The Medicare ACOs in Connecticut have three-year agreements. After that, the financial model is expected to be adjusted.

And there are other uncertainties. For one, who should be in charge of the networks? A key goal is to keep patients from needing higher-cost care, such as hospitalization. So is there a conflict if a hospital system is in charge of the model?

“If you are running a hospital today, one of the first things you do every day is look at your daily census report,” showing how many patients are in the hospital, said Kupec, from St. Francis HealthCare Partners. “From an ACO perspective, our joke is the only good census is a zero census, because our job is to keep people out of the hospital.”

In the St. Francis ACO, half of any payments received for saving money will go to the hospital, helping offset losses that could come if fewer patients end up hospitalized.

Ultimately, Kupec predicted, patients will increasingly be treated in less intensive settings, leaving hospitals with fewer but sicker patients.  

Dr. Patrick Carroll, medical director for Hartford HealthCare’s ACO, said some changes align with hospitals’ interests, such as focusing on reducing readmissions. But, like Kupec, he said he expects there to be broader changes in what hospitals do.

“Hospital systems probably have too many beds nationally, so eventually we’re going to probably re-examine the inpatient focus of hospitals,” he said. “They’re already doing this. They’re moving many of the services to the ambulatory settings. It’s a fundamental transformation of the health care system.”

Those running ACOs led by physician groups say there are advantages to having the models run by organizations other than hospitals.

“On the one hand, hospitals do have a much more expensive infrastructure to maintain,” said Cheryl Lescarbeau, ProHealth's vice president of clinical performance and marketing. “On the other hand, they’ve got direct control over the highest-cost component of medical care. They’re very well positioned in some ways and in other ways they’re compromised because they do have that expense.”
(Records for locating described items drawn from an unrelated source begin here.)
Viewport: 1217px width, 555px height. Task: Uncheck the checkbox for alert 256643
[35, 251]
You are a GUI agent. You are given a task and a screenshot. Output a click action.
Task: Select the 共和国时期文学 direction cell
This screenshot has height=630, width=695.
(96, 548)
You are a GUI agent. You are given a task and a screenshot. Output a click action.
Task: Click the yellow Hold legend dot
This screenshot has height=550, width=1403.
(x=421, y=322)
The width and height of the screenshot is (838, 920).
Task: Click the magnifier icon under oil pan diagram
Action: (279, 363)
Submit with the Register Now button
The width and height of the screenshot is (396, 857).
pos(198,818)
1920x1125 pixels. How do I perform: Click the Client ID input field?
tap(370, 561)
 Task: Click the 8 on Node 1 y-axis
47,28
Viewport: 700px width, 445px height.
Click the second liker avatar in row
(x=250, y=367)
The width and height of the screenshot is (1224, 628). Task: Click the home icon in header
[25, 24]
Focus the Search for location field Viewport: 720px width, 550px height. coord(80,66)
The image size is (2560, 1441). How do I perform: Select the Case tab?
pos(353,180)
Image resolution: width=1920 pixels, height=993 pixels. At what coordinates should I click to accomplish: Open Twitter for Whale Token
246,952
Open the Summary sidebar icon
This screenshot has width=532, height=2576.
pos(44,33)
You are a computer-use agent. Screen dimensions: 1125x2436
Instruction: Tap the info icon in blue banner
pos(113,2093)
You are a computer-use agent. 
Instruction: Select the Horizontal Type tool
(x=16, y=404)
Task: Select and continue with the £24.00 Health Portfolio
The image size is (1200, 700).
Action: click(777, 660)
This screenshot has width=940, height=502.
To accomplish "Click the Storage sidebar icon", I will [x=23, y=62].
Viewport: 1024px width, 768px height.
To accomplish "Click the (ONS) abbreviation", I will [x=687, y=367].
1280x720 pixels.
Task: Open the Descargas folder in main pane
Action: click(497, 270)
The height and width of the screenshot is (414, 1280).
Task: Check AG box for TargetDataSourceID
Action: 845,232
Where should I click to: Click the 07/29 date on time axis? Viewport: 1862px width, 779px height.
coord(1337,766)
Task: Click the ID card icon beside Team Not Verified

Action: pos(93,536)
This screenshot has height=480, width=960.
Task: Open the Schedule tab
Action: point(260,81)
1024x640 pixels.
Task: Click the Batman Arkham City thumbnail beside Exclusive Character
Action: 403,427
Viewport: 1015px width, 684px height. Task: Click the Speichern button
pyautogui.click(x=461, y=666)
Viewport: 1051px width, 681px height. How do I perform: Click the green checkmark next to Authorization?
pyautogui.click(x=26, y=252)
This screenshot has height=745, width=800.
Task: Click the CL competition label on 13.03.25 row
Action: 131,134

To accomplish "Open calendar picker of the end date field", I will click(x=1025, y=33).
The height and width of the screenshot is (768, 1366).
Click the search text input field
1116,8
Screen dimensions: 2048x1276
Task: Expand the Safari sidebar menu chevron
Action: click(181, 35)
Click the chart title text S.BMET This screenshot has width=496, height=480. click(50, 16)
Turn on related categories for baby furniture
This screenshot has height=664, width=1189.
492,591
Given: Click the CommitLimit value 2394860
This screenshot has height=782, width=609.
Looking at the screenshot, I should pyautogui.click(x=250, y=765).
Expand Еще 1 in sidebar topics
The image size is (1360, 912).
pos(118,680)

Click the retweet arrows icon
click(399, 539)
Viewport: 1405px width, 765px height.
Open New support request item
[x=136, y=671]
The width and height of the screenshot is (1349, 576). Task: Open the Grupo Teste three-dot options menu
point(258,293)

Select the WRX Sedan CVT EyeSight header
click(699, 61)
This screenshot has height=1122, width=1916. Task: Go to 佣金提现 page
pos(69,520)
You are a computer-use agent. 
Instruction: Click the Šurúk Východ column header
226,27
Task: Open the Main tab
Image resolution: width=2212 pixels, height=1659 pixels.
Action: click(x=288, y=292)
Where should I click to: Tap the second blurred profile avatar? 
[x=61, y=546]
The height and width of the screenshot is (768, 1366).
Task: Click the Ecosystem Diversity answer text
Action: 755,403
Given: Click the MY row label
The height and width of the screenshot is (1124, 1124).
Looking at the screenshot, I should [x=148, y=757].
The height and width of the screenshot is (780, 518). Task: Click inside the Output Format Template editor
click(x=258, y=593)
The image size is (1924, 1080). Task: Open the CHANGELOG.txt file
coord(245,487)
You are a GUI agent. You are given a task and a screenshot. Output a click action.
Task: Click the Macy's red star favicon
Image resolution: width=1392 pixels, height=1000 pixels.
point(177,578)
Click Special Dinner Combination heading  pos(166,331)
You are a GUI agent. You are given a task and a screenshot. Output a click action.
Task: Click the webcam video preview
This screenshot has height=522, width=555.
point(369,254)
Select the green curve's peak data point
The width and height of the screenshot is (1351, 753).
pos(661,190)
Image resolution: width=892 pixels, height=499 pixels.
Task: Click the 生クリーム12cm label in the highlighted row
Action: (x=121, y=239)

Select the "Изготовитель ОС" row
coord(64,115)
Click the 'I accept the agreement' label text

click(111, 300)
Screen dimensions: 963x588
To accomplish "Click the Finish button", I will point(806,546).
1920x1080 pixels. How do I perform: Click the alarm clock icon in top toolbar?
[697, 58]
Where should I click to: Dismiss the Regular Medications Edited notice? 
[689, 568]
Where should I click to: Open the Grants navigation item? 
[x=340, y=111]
Other people, particularly those who advocate for people with serious medical needs, worry that making health care providers responsible for the cost of patients’ care could give them incentives to deliver less care or avoid seeing patients with more complex needs.

And some people find the concept reminiscent of managed care from the 1990s, although those involved say there are differences, including the ability now to track patient outcomes and requirements that providers meet quality targets in addition to saving money.

The Yale New Haven Health Care System isn’t participating in any of the Medicare accountable care programs, but is exploring different payment and delivery system changes.

Dr. Robert Nordgren, Yale New Haven’s senior vice president and CEO of an affiliated group of providers called Northeast Medical Group, said it’s hard to predict which model will ultimately endure. But he said data from across the country suggest that health systems using accountable care models can slow the growth of health care costs or bring down spending. And that’s important, since there’s little money available to sustain continued growth in health spending.

“I think it’s difficult to say exactly what is payment going to look like” in the future, he said. “But I think that having a system that’s fully fee-for-service is going away.”